Ricordiamo ancora l’intervento di papa Giovanni il 24 ottobre 1962 con l’invocazione alla pace, che toccò il cuore di Kruscev e di Kennedy e contribuì a evitare un conflitto nucleare di dimensioni difficilmente calcolabili. Si fecero stime di un miliardo di persone uccise, se fosse iniziato un confronto militare.

Per il riconoscimento reciproco di Obama e di Castro, è stata l’attività di grande mediatore di papa Francesco che ha aperto un tempo di dialogo, da cui si ha la netta impressione che non si tornerà indietro. Davvero il papa è stato mediatore, colui che dà la vita per unire, e non intermediario, colui che usa gli altri per trarre un vantaggio. E il mondo, che si trova nella terza guerra mondiale fatta a pezzi, ha bisogno di mediatori e non di intermediari, che usano della pace per esibirsi davanti al mondo.

Arrivando all’Avana, il papa ha detto: «Credo che il mondo sia assetato di pace. Ci sono le guerre, i migranti che fuggono, questa ondata migratoria che viene dalle guerre per fuggire dalla morte, per cercare la vita… Io vi ringrazio per tutto quello che voi farete nel vostro lavoro per fare tanti piccoli ponti, piccoli, ma un piccolo ponte e un altro e un altro e un altro fanno il grande ponte della pace». Ecco, la pace fatta di piccole azioni dei piccoli artigiani della pace. Questo impegno egli consegna al popolo di Cuba e alla Chiesa di Cuba: una pace dalla piccolezza.

Il papa, nelle sue omelie e nei suoi discorsi, chiede alla Chiesa di Cuba di essere serva e povera.
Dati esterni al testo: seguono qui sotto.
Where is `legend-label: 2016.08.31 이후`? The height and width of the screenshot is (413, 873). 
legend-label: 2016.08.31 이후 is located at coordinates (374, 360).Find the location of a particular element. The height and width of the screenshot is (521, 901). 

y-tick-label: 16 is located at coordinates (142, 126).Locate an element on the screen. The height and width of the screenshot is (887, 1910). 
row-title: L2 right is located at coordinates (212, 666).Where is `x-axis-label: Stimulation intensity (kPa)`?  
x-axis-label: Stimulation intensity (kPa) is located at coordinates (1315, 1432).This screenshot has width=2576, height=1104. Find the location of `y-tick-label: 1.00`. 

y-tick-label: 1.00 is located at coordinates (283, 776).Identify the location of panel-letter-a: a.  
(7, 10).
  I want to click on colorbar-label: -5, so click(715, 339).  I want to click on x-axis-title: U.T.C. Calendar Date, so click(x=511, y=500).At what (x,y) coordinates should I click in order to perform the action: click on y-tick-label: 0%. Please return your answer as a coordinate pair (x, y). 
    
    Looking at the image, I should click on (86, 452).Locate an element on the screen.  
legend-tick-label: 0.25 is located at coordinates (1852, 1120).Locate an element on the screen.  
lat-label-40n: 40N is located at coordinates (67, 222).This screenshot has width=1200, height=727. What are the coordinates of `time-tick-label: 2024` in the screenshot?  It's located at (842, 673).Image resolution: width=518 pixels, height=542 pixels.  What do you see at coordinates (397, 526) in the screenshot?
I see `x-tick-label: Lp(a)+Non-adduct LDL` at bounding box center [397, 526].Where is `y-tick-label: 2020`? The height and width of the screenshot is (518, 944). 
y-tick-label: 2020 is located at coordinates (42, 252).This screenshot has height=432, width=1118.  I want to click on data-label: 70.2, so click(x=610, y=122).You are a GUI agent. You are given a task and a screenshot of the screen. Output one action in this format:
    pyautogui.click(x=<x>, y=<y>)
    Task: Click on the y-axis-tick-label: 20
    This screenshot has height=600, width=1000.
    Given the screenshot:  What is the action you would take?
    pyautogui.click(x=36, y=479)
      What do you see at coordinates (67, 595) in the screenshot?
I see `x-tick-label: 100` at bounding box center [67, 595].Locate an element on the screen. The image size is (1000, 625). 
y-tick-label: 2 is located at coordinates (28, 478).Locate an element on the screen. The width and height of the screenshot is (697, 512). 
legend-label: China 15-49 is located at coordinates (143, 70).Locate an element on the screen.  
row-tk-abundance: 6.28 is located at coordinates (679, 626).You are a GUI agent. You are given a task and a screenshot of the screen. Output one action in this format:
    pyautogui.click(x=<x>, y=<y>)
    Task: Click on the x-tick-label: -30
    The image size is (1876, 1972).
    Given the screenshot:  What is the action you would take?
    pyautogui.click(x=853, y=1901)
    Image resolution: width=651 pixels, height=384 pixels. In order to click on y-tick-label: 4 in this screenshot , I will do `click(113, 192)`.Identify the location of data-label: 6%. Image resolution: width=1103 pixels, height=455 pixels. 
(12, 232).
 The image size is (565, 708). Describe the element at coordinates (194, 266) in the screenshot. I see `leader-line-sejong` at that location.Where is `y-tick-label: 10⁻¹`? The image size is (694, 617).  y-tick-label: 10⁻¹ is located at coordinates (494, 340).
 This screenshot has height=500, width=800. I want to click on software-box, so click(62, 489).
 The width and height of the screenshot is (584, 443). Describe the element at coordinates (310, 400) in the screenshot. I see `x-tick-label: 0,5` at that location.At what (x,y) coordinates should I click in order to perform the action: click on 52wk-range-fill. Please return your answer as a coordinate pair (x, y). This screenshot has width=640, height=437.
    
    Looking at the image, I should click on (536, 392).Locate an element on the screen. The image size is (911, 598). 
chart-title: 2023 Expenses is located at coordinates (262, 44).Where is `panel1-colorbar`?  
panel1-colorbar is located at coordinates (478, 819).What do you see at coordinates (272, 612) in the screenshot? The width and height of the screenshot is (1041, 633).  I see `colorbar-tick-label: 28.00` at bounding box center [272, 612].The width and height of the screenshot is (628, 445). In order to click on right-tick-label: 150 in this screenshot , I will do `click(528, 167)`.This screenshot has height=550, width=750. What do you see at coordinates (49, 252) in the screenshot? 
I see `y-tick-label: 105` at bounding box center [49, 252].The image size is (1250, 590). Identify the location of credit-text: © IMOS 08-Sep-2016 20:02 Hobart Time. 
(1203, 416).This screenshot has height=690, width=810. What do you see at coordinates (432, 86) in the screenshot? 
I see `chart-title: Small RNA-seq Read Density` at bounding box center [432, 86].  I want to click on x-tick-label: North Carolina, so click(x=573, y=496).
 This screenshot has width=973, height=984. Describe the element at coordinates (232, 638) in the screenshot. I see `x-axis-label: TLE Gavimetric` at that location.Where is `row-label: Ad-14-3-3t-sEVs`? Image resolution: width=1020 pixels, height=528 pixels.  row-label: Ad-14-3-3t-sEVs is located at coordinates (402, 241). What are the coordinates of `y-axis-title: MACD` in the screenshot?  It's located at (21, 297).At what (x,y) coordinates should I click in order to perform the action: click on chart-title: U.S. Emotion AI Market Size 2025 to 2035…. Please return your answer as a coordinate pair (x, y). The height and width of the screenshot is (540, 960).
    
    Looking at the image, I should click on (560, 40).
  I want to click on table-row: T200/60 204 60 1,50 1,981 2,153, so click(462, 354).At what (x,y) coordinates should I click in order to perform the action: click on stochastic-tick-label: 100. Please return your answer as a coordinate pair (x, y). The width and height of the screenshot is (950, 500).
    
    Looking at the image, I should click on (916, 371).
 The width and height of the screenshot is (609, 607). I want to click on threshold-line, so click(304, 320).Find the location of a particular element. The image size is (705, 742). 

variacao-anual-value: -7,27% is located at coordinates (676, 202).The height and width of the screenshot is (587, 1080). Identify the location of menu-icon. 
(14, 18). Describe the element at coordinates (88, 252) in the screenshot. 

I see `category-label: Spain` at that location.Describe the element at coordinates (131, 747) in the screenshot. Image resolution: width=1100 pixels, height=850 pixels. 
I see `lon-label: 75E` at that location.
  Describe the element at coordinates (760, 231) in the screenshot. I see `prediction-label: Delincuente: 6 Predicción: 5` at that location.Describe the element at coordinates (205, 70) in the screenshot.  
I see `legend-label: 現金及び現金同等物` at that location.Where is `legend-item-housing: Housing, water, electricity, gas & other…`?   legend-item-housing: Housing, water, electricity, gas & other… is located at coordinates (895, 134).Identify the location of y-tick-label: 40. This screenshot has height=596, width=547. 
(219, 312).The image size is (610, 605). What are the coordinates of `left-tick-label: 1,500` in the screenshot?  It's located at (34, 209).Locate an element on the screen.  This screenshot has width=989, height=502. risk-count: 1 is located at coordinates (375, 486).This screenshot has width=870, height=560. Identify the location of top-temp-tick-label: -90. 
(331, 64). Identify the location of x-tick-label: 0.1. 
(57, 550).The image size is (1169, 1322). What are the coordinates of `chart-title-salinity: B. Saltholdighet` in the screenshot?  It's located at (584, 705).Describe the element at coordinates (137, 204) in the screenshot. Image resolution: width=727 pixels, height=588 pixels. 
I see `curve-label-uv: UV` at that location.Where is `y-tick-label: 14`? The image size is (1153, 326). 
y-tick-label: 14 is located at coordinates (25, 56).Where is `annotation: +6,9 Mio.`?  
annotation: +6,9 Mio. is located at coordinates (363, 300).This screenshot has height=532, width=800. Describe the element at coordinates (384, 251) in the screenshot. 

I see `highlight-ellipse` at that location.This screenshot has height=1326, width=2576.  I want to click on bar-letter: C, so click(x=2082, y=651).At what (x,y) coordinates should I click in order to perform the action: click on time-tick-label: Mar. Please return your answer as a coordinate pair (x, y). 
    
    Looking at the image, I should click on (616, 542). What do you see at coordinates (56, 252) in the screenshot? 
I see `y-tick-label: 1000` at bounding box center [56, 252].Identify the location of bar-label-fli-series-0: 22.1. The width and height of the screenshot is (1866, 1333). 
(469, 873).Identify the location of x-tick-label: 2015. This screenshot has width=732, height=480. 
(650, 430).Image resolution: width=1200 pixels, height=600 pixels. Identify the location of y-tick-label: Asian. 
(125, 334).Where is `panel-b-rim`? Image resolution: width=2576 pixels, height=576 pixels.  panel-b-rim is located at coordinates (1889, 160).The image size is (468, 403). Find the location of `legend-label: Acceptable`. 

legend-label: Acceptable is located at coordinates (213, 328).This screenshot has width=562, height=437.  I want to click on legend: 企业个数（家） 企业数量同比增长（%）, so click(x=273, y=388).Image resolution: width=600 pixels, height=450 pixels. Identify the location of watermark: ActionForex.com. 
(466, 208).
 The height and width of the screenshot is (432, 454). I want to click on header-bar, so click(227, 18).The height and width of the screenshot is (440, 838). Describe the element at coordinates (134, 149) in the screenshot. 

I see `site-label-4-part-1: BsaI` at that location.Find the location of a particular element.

Commentando il Vangelo domenicale sul “più piccolo e sul più grande”, sul servo, il papa dice: «L’invito al servizio presenta una peculiarità alla quale dobbiamo fare attenzione. Servire significa, in gran parte, avere cura della fragilità. Servire significa avere cura di coloro che sono fragili nelle nostre famiglie, nella nostra società, nel nostro popolo. Sono i volti sofferenti, indifesi e afflitti che Gesù propone di guardare e invita concretamente ad amare… Sono persone in carne e ossa con la loro vita, la loro storia e specialmente la loro fragilità, che Gesù ci invita a difendere, ad assistere e a servire. Perché essere cristiani comporta servire la dignità dei fratelli, lottare per la dignità dei fratelli e vivere per la dignità dei fratelli. Per questo il cristiano è sempre invitato a mettere da parte le sue esigenze, aspettative, i suoi desideri di onnipotenza davanti allo sguardo dei più fragili… Il servizio guarda sempre il volto del fratello, tocca la sua carne, sente la sua prossimità fino in alcuni casi a “soffrirla” e cerca la promozione del fratello. Per tale ragione il servizio non è mai ideologico, dal momento che non serve idee ma persone».

Ecco la Chiesa serva dei fragili e dei poveri, degli sfigurati e degli spezzati, serva di tutti a misura del servo sofferente di Dio e di Gesù servo del Padre. Il servizio conferma la dignità di coloro che sono scartati. Ecco l’eminente dignità dei poveri secondo Bossuet.